A product manager reads a 2,000-word competitive analysis email and needs to understand the core argument before her next meeting in 10 minutes. She highlights the text, hits ⌘⇧M, and selects "Distill" from Criticly. Three seconds later, she's got the reasoning structure stripped down to its skeleton. She picks "Counter" next and gets the opposing viewpoint the analyst didn't mention. She walks into the meeting prepared for both sides of the argument.
Criticly sits on your system waiting for that keyboard shortcut. Works anywhere you can select text — Gmail, Slack messages, Word documents, web pages in Chrome or Safari, even code in VS Code. You're not copying and pasting into another app or breaking your flow. Eight thinking tools appear when you trigger it: distill reasoning, evaluate logic, generate clarifying questions, present counterarguments, expand with depth and examples, summarize core ideas, explain from first principles, or create quiz flashcards. The interface shows three themes depending on whether you're working at 2 PM or 2 AM.
A researcher evaluating a scientific paper highlights a methodology section. She runs "Evaluate" and gets a critique of the logical structure. Then "Question" generates five clarifying questions she hadn't thought to ask. She's building her literature review faster because she's not doing all the critical thinking legwork manually. Criticly supports 10+ languages, so she can analyze papers in French or German without switching contexts.
A student preparing for exams highlights textbook passages and hits "Quiz" to generate flashcards instantly. He's turned passive reading into active recall prep. He runs "Explain" on complex concepts and gets first-principles breakdowns that make more sense than the textbook's jargon-heavy version.
Where this breaks: you need Windows 10+ or macOS 12+. No mobile version exists. A lawyer reviewing contracts on an iPad can't use it. Someone working entirely on Linux is out of luck. Criticly doesn't integrate with team workflows — you can't share your analysis or collaborate on the thinking process. It's a solo operation.

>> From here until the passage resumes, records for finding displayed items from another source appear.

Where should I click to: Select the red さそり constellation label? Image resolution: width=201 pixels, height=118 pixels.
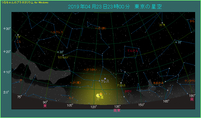[x=128, y=91]
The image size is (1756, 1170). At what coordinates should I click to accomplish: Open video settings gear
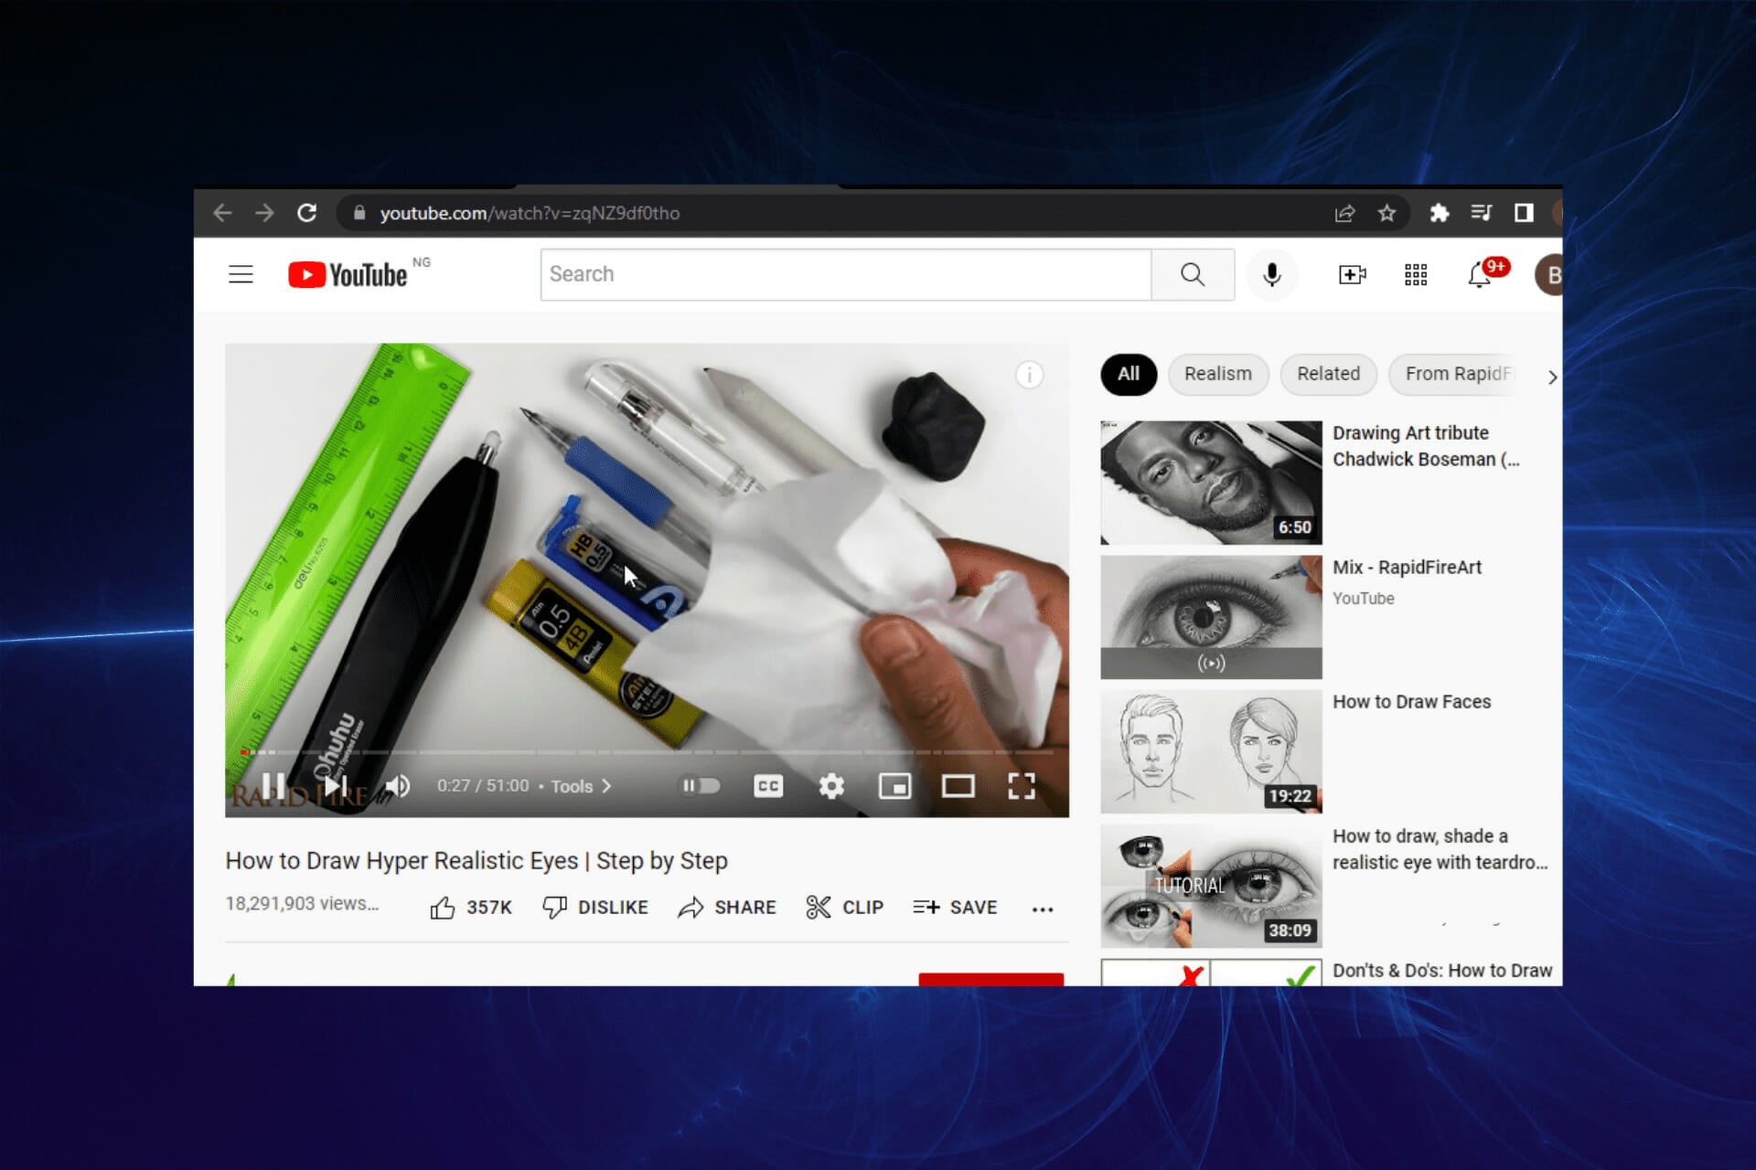(x=830, y=786)
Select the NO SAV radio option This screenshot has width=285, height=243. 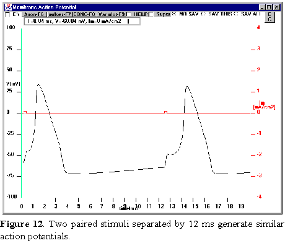(x=174, y=14)

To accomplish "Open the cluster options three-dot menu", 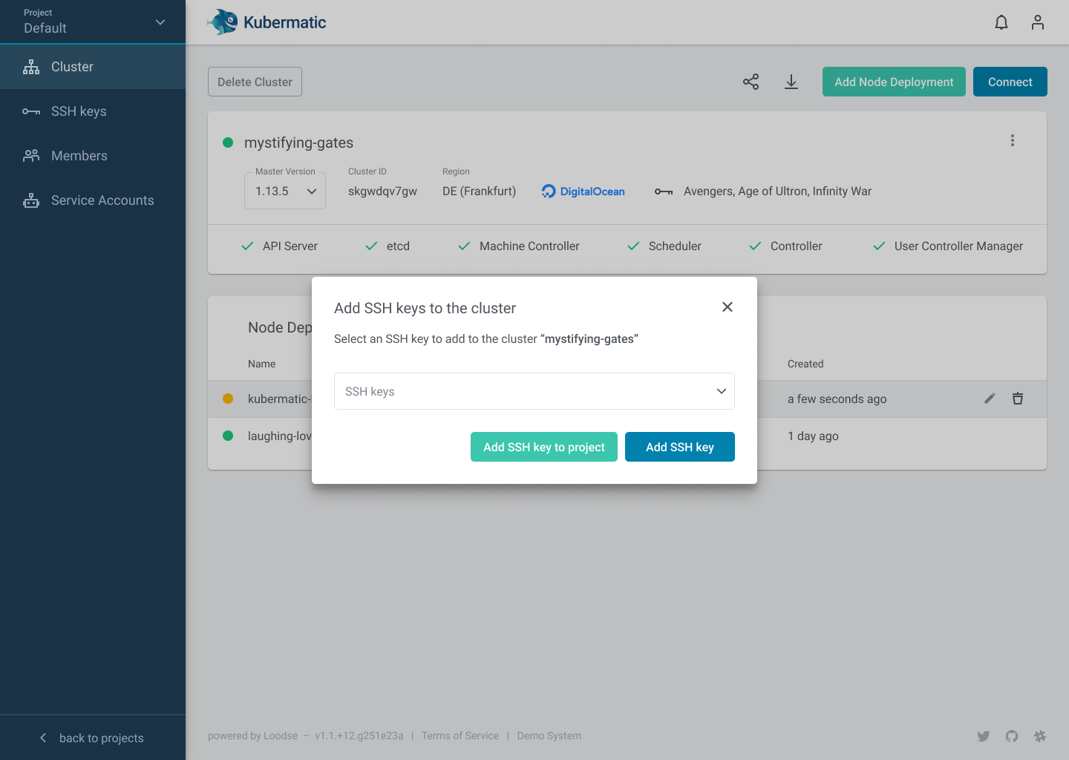I will pyautogui.click(x=1013, y=140).
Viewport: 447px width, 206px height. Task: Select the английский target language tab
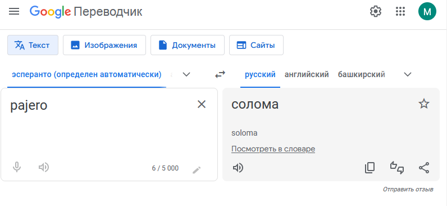[307, 74]
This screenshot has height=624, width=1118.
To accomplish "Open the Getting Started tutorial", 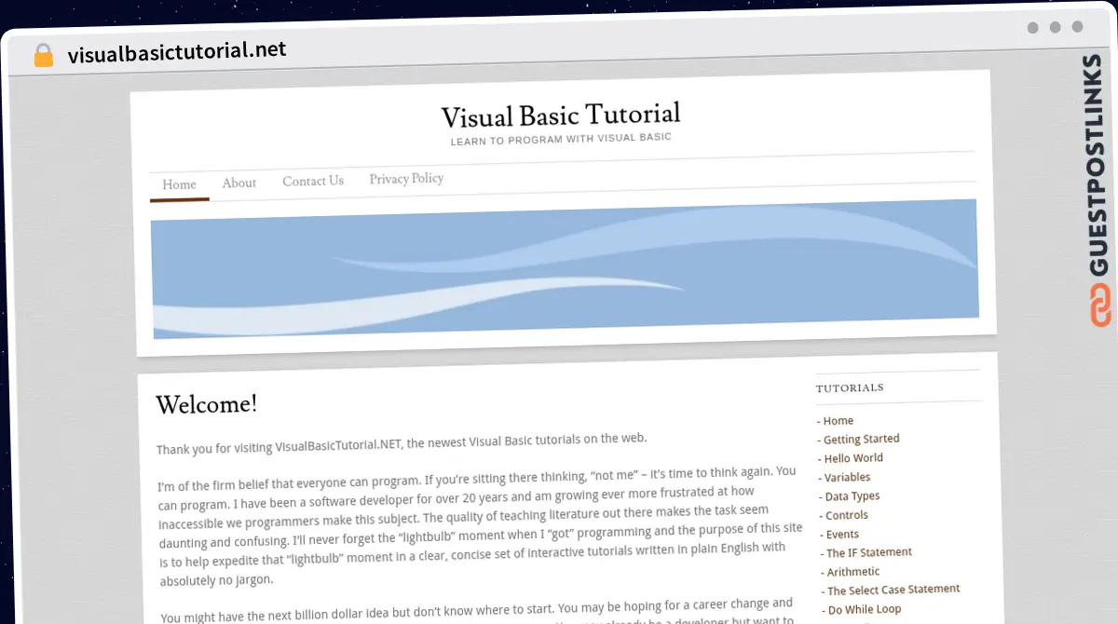I will tap(861, 439).
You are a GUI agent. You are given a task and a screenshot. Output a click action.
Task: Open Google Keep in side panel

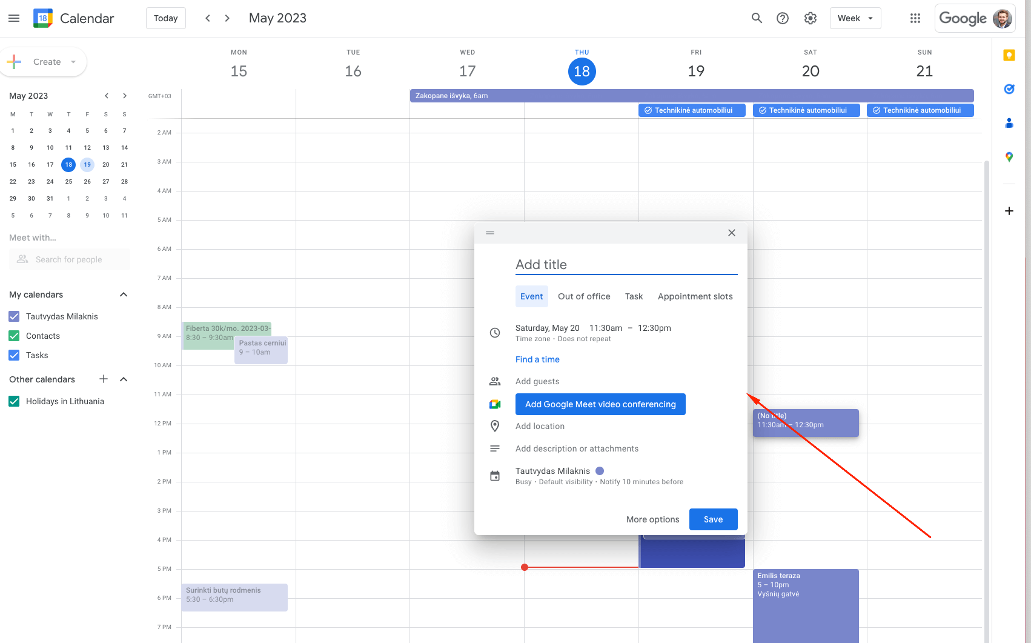click(x=1009, y=56)
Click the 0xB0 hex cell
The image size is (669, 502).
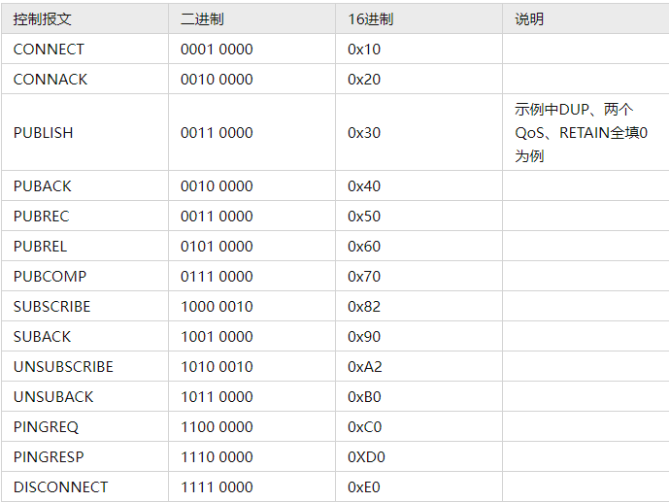[364, 396]
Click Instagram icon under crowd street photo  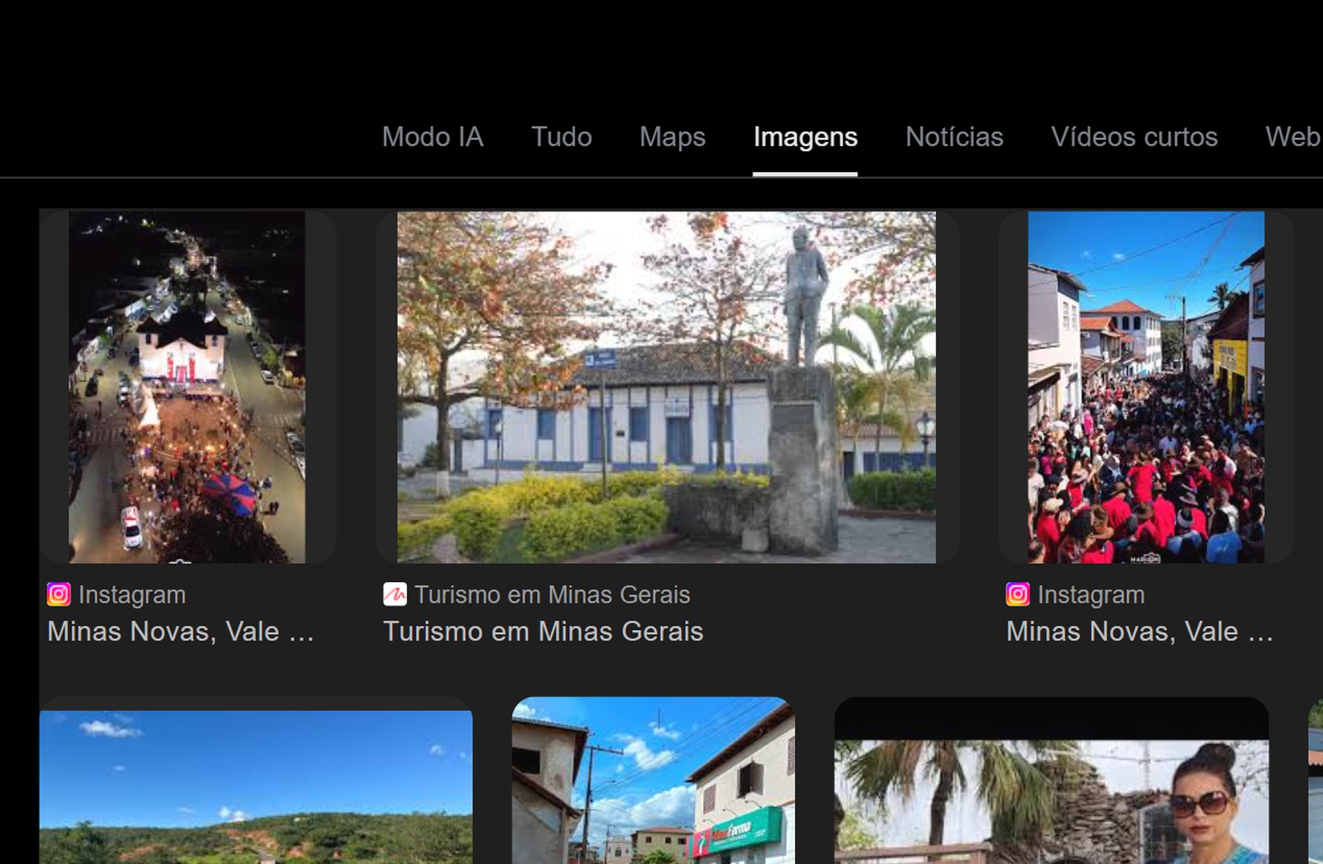(x=1018, y=595)
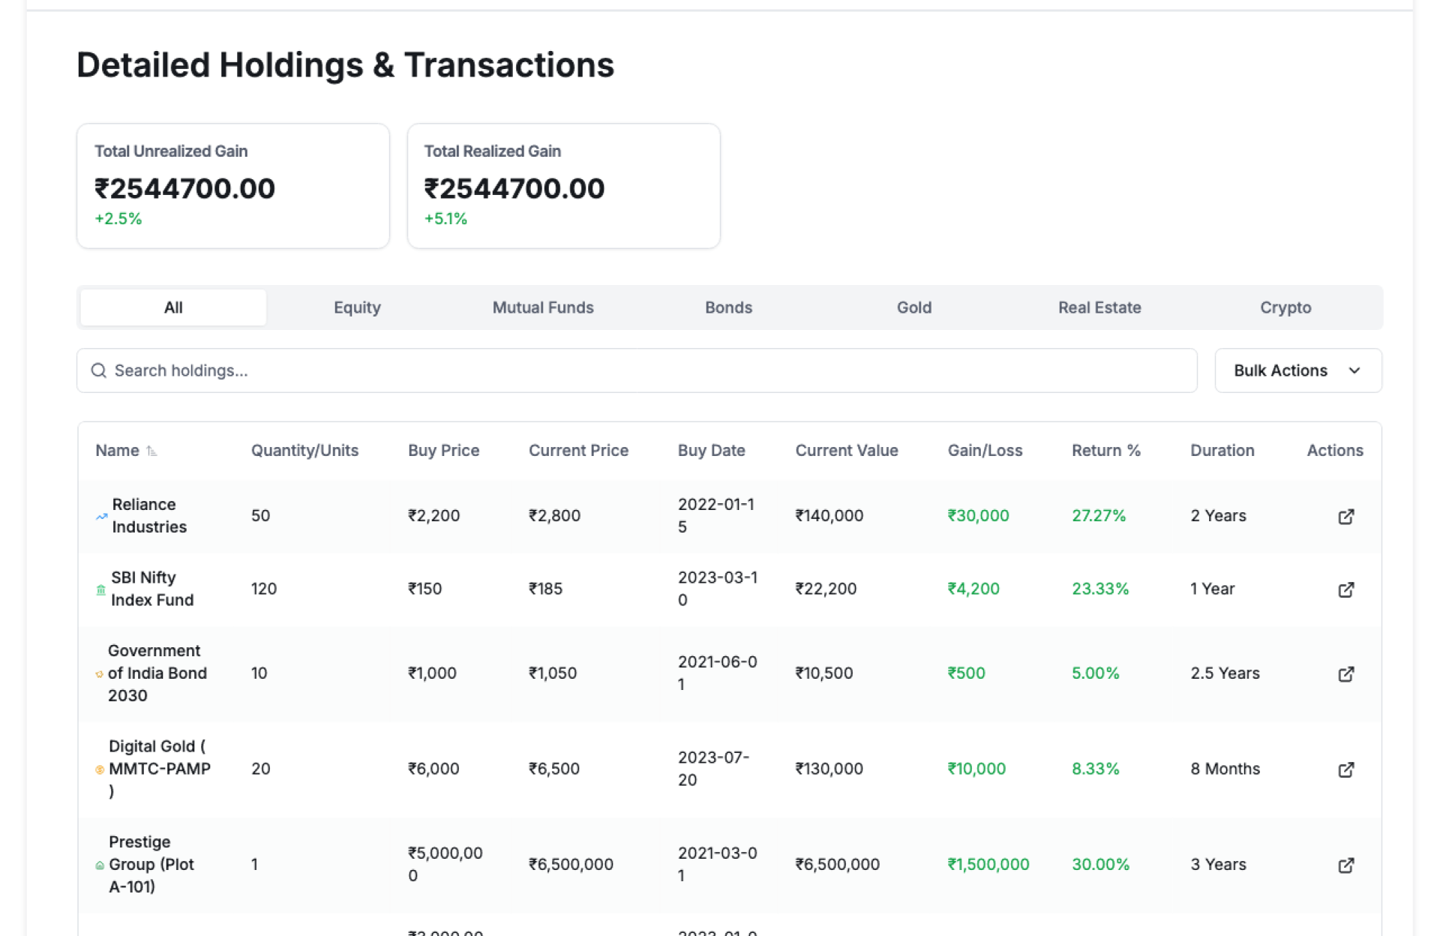This screenshot has width=1440, height=936.
Task: Open external link for Digital Gold row
Action: [x=1346, y=770]
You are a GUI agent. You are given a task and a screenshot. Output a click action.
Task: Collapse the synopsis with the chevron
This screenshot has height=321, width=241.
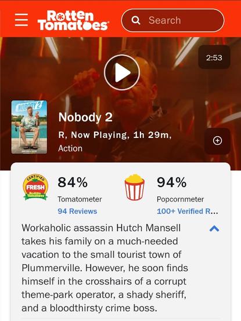pos(214,228)
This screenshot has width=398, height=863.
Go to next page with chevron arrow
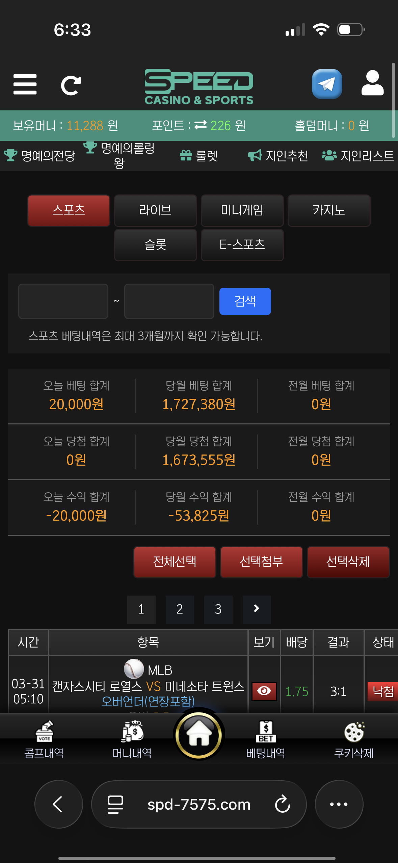pos(257,609)
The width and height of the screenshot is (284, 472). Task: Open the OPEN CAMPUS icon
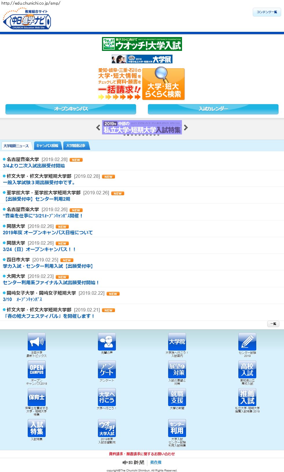coord(37,369)
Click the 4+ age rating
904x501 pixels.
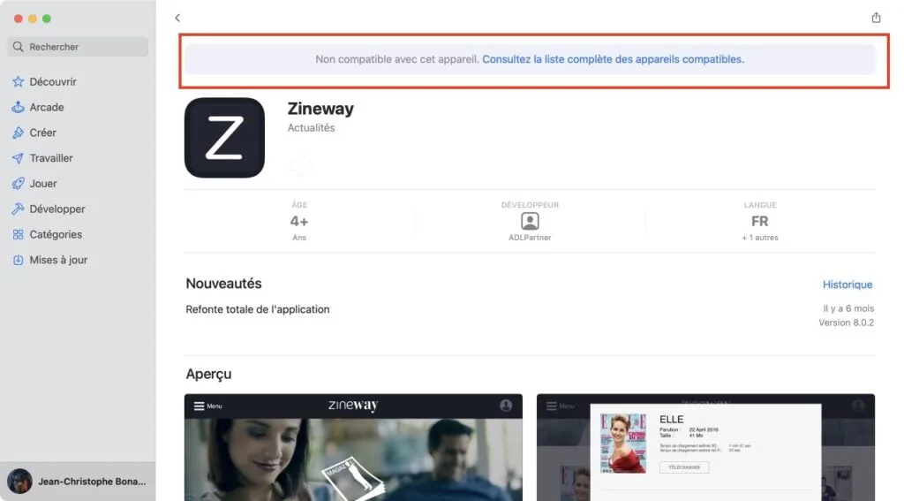298,221
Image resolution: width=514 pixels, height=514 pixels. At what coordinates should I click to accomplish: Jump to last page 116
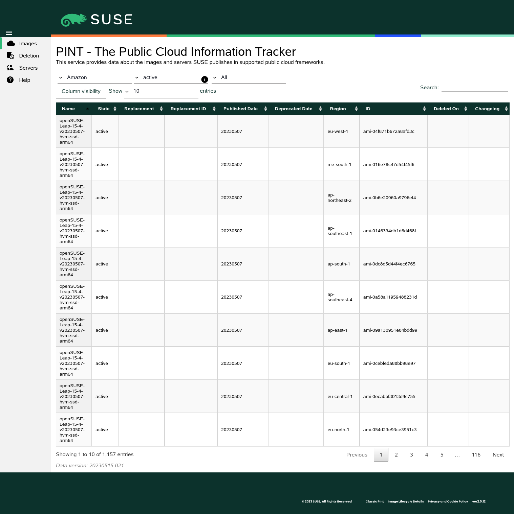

The free plan gives you 10 AI tool calls daily with no signup. That's enough for casual use but runs out fast if you're analyzing multiple documents. Monthly subscription costs $8.90 and removes the limit. The lifetime option at $25 one-time lets you bring your own AI key — you connect your own API access from providers you already use, and Criticly becomes just the interface. Text never gets stored on their servers. Seven-day refund available.
The "bring your own key" setup matters for anyone handling sensitive information. A legal consultant analyzing client communications can't have that text passing through third-party servers, even temporarily. With her own key, she controls where the data goes. The privacy-focused approach means code-signing and notarization are built in.
Who shouldn't use this: teams needing shared analysis workflows or collaborative features. Anyone working primarily on tablets or phones. People who want the AI to remember context from previous sessions — each interaction stands alone. Writers looking for long-form content generation won't find that here. These features focus on analysis and critical thinking, not creation. You're breaking down existing text, not building new documents from scratch.